▶ **DIRECTIONS FOR THIS TASK**:
Please write out exactly the lines of the data below from the line holding "Task: Click the Open Folder button" through the line holding "Select the bind", and leave out the rest.

= = =

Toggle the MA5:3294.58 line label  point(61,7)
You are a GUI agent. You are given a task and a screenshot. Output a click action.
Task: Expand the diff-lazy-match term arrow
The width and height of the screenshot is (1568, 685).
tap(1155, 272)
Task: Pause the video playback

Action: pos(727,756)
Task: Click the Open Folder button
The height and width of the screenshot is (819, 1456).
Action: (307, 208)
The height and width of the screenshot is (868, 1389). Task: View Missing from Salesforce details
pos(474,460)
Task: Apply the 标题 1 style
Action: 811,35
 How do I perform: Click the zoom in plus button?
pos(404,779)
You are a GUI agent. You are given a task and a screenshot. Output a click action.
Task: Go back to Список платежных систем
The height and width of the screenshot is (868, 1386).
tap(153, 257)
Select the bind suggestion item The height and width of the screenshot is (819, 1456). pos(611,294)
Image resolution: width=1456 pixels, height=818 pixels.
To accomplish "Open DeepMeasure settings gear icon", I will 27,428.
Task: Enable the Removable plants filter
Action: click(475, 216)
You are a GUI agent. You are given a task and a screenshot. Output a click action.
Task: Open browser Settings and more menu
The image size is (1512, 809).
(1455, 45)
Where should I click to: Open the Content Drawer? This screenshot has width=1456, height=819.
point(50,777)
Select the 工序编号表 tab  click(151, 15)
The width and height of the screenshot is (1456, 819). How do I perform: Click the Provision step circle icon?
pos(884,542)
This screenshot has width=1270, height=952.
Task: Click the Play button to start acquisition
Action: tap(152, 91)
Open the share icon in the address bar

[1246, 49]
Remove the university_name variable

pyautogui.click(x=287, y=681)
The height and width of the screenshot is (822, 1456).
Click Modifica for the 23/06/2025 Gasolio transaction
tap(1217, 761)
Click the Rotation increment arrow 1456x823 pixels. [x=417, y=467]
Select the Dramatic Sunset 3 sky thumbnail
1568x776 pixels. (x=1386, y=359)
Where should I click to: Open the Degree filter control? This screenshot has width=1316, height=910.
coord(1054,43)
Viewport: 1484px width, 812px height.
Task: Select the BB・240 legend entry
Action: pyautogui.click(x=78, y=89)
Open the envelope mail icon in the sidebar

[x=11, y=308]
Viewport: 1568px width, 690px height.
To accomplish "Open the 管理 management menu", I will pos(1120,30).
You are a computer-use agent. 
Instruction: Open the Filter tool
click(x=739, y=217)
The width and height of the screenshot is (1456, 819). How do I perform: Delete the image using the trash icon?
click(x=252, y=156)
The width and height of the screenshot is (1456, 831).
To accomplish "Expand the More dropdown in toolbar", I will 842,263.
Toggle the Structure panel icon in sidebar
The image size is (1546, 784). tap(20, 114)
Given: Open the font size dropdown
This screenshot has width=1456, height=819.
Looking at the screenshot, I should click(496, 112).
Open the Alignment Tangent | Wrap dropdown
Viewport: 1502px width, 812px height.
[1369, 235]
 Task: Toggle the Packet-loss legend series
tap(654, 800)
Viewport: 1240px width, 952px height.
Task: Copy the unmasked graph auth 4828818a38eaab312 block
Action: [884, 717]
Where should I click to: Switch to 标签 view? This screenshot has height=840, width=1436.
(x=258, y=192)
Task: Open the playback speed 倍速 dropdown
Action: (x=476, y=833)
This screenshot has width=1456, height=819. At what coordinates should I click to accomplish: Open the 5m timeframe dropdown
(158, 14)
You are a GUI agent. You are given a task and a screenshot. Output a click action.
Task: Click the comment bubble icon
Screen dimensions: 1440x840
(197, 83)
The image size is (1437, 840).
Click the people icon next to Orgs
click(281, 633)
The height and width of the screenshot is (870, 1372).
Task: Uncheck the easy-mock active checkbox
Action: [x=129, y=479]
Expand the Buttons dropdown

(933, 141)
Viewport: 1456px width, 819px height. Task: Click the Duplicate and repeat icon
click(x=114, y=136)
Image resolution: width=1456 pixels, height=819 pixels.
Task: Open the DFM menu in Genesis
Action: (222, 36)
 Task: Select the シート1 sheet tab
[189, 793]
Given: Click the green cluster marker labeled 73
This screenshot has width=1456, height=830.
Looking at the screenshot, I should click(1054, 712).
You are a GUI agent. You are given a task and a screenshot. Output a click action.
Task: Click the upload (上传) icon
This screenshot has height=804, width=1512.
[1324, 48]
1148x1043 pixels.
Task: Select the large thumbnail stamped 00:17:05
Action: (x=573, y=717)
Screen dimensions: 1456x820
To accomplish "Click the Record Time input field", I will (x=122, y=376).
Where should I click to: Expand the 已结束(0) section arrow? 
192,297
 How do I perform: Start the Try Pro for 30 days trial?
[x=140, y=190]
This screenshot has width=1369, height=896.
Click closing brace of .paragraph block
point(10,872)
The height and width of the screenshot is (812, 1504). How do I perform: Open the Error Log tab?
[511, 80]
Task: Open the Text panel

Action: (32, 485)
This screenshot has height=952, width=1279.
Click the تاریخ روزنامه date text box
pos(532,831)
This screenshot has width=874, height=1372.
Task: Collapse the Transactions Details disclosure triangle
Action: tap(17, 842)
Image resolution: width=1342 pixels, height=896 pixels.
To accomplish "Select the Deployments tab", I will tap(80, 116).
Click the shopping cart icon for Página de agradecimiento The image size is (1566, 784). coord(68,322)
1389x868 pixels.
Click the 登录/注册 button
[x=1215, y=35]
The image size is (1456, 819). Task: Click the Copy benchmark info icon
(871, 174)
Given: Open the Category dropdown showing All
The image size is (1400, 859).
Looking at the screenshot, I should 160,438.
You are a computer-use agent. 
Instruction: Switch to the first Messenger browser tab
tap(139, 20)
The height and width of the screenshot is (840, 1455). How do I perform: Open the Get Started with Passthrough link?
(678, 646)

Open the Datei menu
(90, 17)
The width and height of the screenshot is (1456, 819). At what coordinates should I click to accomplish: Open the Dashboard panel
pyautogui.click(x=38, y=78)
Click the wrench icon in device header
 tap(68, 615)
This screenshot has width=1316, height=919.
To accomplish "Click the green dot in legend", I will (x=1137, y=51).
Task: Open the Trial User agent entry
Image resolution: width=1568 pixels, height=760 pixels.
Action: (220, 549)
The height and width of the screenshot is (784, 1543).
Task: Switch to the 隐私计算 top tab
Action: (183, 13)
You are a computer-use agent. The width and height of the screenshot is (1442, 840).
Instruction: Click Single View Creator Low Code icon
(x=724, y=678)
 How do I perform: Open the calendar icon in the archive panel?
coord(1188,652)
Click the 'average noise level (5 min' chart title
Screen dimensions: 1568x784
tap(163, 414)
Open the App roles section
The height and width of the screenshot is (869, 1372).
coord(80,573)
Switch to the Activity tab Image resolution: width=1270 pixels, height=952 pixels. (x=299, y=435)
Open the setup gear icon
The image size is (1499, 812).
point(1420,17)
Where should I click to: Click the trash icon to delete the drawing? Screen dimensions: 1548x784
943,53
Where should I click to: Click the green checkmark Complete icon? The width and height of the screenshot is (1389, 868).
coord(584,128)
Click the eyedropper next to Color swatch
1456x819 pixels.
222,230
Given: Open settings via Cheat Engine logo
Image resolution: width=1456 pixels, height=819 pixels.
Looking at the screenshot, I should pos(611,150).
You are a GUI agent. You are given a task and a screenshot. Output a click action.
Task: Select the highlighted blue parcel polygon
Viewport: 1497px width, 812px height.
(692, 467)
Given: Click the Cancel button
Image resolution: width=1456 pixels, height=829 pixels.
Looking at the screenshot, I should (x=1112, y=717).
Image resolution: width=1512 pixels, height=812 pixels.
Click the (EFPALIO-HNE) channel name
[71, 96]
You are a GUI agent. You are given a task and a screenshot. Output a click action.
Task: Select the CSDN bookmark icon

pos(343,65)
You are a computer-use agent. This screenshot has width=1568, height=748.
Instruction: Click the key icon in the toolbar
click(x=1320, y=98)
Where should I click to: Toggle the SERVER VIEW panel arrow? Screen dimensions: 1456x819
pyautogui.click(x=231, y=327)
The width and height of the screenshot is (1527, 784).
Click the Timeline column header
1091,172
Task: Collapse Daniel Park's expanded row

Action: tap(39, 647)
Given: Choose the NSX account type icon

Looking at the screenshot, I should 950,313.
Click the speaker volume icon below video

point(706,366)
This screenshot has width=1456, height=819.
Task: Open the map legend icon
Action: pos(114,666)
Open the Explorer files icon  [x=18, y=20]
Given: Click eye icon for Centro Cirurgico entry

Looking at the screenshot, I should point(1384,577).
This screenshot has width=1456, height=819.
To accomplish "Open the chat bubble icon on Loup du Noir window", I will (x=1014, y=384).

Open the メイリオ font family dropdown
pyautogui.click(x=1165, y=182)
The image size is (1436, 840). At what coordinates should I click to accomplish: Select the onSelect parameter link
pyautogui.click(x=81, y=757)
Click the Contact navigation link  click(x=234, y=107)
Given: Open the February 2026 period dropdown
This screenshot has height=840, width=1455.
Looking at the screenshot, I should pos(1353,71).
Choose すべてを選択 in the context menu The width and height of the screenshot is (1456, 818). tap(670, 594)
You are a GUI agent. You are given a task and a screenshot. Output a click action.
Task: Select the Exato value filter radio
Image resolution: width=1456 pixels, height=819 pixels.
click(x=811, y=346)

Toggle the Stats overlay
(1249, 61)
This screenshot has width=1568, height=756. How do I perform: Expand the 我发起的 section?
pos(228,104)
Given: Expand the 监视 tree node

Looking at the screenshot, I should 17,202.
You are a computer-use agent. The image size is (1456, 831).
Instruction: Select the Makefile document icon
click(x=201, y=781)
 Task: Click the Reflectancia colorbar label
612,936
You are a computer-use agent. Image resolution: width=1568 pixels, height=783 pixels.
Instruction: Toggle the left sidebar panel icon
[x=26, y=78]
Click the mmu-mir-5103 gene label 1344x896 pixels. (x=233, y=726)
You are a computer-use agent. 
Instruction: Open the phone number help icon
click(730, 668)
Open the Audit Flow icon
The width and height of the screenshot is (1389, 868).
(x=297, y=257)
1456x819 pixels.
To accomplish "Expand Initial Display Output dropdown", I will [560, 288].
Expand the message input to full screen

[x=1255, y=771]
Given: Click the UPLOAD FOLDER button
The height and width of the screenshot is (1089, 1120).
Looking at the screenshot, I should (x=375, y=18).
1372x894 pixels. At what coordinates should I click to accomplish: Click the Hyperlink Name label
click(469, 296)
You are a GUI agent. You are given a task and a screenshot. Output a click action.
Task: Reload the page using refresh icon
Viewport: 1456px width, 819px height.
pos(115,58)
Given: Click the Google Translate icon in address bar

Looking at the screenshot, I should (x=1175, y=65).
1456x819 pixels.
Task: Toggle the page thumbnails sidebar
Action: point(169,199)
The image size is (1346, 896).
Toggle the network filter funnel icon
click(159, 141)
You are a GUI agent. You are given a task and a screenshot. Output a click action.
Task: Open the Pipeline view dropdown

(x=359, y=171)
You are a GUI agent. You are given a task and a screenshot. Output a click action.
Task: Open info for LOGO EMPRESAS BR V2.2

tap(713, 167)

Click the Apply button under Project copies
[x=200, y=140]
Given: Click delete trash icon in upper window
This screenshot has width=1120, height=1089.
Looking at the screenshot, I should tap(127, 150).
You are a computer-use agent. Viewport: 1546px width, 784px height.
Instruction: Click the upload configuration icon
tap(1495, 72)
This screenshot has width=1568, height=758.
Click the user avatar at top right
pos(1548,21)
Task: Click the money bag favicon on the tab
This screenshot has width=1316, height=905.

= = =

▶ **TASK SOLUTION**:
Task: Click the Open Folder button
The height and width of the screenshot is (819, 1456).
Action: (307, 208)
The height and width of the screenshot is (868, 1389). Task: View Missing from Salesforce details
pos(474,460)
Task: Apply the 标题 1 style
Action: 811,35
 How do I perform: Click the zoom in plus button?
pos(404,779)
You are a GUI agent. You are given a task and a screenshot. Output a click action.
Task: Go back to Список платежных систем
The height and width of the screenshot is (868, 1386).
tap(153, 257)
Select the bind suggestion item The height and width of the screenshot is (819, 1456). pos(611,294)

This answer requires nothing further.